Work to complete -
Using the records below, give the number of lines where the string "option" shows up. Add nothing to it.

(Collected data)
● ● ● ● ● ● ●
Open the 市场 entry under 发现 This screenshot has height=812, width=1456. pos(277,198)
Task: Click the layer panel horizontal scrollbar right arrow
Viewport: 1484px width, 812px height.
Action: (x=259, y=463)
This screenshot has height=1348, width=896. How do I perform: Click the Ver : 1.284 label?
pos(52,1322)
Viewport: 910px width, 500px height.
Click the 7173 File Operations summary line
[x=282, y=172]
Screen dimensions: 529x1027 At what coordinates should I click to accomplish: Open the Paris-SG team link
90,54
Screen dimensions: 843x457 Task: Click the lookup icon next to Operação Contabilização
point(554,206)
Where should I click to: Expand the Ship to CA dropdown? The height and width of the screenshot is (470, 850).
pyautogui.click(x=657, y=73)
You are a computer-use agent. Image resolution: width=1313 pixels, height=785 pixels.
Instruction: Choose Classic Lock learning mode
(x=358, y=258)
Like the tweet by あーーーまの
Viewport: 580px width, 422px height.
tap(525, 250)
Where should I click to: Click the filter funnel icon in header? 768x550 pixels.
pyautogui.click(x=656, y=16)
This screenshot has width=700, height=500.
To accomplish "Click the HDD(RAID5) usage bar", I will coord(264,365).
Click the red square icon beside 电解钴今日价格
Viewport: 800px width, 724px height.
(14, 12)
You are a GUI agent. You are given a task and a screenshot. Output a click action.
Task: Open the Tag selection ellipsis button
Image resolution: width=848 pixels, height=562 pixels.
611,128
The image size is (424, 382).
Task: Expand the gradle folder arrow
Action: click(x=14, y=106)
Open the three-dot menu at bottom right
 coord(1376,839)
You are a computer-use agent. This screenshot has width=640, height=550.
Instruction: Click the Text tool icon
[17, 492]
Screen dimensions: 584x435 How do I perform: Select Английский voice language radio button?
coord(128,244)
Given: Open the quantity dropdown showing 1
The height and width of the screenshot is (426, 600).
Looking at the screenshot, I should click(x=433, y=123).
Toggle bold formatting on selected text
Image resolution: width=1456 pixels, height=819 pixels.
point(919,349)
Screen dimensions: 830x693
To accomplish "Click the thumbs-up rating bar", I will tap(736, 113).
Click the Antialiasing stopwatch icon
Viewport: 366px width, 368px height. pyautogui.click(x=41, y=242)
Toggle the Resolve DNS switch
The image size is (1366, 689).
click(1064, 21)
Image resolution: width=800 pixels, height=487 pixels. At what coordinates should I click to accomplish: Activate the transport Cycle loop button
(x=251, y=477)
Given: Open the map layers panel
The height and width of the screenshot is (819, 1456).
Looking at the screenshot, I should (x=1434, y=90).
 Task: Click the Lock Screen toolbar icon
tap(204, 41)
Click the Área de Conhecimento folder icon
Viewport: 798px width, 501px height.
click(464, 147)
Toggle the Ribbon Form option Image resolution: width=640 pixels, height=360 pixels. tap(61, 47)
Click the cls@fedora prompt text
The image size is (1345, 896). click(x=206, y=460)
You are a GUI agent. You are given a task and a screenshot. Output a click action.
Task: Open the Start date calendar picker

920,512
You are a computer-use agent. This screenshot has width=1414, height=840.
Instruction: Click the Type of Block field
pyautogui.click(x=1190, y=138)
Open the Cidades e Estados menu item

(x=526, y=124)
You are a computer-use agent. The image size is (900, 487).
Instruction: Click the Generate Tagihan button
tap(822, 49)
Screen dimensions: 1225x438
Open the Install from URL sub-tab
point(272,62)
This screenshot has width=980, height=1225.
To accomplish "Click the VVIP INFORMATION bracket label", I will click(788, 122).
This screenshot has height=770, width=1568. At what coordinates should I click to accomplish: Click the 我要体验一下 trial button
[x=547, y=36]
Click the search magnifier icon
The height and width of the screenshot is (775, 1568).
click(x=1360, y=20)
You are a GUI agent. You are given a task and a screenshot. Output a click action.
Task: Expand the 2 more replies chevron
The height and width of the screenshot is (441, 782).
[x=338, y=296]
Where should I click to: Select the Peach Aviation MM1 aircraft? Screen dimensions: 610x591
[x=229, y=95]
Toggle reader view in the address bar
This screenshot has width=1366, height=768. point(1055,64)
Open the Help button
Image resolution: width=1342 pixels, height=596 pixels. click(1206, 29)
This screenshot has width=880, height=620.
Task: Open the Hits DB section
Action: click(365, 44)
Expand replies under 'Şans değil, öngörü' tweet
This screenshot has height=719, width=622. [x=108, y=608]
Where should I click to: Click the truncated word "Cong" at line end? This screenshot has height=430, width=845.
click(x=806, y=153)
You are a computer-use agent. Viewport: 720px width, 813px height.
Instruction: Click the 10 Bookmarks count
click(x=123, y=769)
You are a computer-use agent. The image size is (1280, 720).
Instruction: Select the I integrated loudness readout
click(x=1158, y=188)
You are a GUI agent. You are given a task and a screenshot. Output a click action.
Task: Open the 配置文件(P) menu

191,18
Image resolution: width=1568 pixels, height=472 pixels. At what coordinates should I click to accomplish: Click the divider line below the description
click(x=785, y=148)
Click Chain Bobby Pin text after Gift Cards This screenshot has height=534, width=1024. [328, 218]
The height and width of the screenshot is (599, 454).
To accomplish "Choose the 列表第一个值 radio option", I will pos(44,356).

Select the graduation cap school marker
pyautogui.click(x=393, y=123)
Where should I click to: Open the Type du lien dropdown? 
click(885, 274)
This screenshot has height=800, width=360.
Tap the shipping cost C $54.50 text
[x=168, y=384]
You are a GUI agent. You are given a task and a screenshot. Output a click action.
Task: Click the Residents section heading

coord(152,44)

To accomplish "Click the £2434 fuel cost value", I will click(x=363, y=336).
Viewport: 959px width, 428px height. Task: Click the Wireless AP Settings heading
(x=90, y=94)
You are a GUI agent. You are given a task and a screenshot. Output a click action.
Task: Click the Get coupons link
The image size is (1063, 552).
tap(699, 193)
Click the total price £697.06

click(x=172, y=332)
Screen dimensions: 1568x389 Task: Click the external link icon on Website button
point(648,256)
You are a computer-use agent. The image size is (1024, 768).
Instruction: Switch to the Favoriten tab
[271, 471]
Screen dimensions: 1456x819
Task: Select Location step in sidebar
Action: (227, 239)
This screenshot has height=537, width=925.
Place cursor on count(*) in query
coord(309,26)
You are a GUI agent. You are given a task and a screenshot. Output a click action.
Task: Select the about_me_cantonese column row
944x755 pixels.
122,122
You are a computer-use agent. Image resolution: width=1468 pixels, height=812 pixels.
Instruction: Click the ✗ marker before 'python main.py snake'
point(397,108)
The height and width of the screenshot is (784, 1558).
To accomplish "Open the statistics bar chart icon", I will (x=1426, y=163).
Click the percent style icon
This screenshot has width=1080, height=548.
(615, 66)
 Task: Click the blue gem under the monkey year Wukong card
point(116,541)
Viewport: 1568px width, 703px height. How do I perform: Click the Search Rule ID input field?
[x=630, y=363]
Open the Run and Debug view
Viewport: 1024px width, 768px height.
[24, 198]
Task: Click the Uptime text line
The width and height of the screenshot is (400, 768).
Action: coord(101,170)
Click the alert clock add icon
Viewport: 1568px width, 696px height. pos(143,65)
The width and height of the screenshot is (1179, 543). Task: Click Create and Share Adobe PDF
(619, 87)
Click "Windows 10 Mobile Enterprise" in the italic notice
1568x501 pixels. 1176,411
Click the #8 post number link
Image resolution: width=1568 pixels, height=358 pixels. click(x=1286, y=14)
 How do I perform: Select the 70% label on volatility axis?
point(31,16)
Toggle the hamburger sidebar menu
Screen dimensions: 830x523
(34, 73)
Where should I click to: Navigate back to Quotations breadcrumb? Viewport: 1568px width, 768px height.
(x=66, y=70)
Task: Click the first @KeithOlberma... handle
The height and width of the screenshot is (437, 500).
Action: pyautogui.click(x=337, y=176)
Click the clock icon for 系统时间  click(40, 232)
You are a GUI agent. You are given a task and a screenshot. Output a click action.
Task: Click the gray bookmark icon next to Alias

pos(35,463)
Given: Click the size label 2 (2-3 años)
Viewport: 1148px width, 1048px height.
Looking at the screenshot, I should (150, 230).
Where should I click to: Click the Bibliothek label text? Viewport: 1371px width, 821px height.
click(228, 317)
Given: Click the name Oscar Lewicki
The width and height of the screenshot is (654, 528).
● ● ● ● ● ● ●
Response box -
2